Il Sole 24 Ore, 29 agosto 2023

Tornano nelle aule giudiziarie i problemi di continuità aziendale per le imprese sospettate di infiltrazione mafiosa. Da Strasburgo, la Corte dei diritti dell’uomo chiede ai giudici italiani come possa confiscarsi un patrimonio aziendale, se gli stessi giudici penali abbiano, nel caso specifico, escluso l’esistenza di un’associazione di stampo mafioso (sentenza 28 agosto 2023, Cavallotti).

Nello stesso mese, i giudici amministrativi annullano un’interdittiva, restituendo al mercato un’impresa in odore di mafia, ma divenuta immune proprio perché sottoposta a sequestro e quindi a un penetrante controllo pubblico (Tar Latina, il agosto 2023 n. 650, presidente Savoia, relatore Traina). La materia è fluida in quanto innovata a novembre 2021 (Dl 153), con effetti che ora iniziano a emergere. Le interdittive antimafia, qualora non derivino da una sicurezza assoluta di contaminazione, devono infatti essere precedute da un periodo prefettizio di “prevenzione collaborativa” che, per sei o 12 mesi, sottopone le imprese a verifiche contabili e amministrative.

Tale controllo prefettizio si affianca a quello che già spetta al giudice penale: ambedue i meccanismi di vigilanza consentono la prosecuzione dell’attività aziendale, rimediando ai rischi di una interdittiva con decapitazione dell’impresa ed espulsione dal mercato dei contratti pubblici. Dal 2021, si è passati così da un severo regime di interdittive, a procedure più articolate di collaborazione, similmente a quanto ci si attende con l’entrata in vigore della riforma tributaria (legge 111/2023), confidando altresì sui controlli mediante intelligenza artificiale.

Il contrasto all’infiltrazione mafiosa si allontana quindi (dal 2021) dalla logica degli indizi e dei provvedimenti immediati, affidandosi invece a un controllo sul rischio di contaminazione. Per il passato, i pericoli di infiltrazione e di agevolazione alla mafia hanno già generato confische, che oggi sarebbero possibili dopo un articolato periodo di controllo.
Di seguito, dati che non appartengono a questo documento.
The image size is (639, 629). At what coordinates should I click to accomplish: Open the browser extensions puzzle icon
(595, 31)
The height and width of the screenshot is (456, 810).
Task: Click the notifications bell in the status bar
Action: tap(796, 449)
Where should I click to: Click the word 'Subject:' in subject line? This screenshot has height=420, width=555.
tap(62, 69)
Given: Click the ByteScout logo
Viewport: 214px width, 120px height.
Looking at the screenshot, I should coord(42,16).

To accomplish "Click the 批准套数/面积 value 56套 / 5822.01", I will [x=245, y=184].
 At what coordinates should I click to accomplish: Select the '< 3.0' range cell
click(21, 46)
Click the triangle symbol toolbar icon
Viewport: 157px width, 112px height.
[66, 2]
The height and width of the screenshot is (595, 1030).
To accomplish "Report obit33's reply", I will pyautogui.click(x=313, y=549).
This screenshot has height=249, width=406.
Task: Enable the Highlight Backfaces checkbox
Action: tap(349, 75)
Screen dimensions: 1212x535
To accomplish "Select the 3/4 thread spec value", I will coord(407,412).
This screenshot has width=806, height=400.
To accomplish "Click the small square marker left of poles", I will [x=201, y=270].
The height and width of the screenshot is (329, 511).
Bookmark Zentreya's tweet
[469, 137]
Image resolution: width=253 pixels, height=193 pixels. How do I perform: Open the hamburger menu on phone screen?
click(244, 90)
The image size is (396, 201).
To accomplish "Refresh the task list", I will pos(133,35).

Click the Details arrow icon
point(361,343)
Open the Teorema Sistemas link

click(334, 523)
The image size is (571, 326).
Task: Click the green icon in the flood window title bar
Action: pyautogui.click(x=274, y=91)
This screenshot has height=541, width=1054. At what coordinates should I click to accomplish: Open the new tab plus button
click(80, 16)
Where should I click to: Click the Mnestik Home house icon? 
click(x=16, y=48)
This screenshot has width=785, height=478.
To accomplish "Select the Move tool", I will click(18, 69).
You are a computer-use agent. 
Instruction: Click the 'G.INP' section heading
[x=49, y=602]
Si spiegano così i dubbi estivi della Corte di Strasburgo, cui non è ben chiaro come, nel 2001, possa esservi stata una confisca di patrimoni sulla base di un mero sospetto, tanto più se vi sia stata un’assoluzione dall’accusa di associazione di stampo mafioso. Sul tema la Cassazione (4305/2016) ha tentato di chiarire che, attraverso la misura “di prevenzione”, si possano confiscare i beni che sembrano appartenere a imprenditori collusi; ma quel che oggi non convince la Corte dei diritti dell’uomo (che in proposito appunto interroga le autorità statali), è lo spessore di tale accertamento di pericolosità, con onere della prova a carico dei soggetti inquisiti (anche in caso di loro assoluzione dall’accusa di mafiosità).

Dal 2021 le procedure sono diventate più articolate e vi possono essere la confisca dei patrimoni e l’interdittiva, ma dopo un periodo di “prevenzione collaborativa” che modifica il rapporto tra giudice penale e imprenditoria considerata a rischio. Infatti l’eventuale periodo di controllo o di amministrazione giudiziaria (di competenza del giudice penale), così come la collaborazione che si può instaurare con la prefettura, riducono non solo il rischio di una improvvisa espulsione dell’impresa dal mercato, ma anche la difficoltà di spiegare la confisca dei beni ad imputati assolti.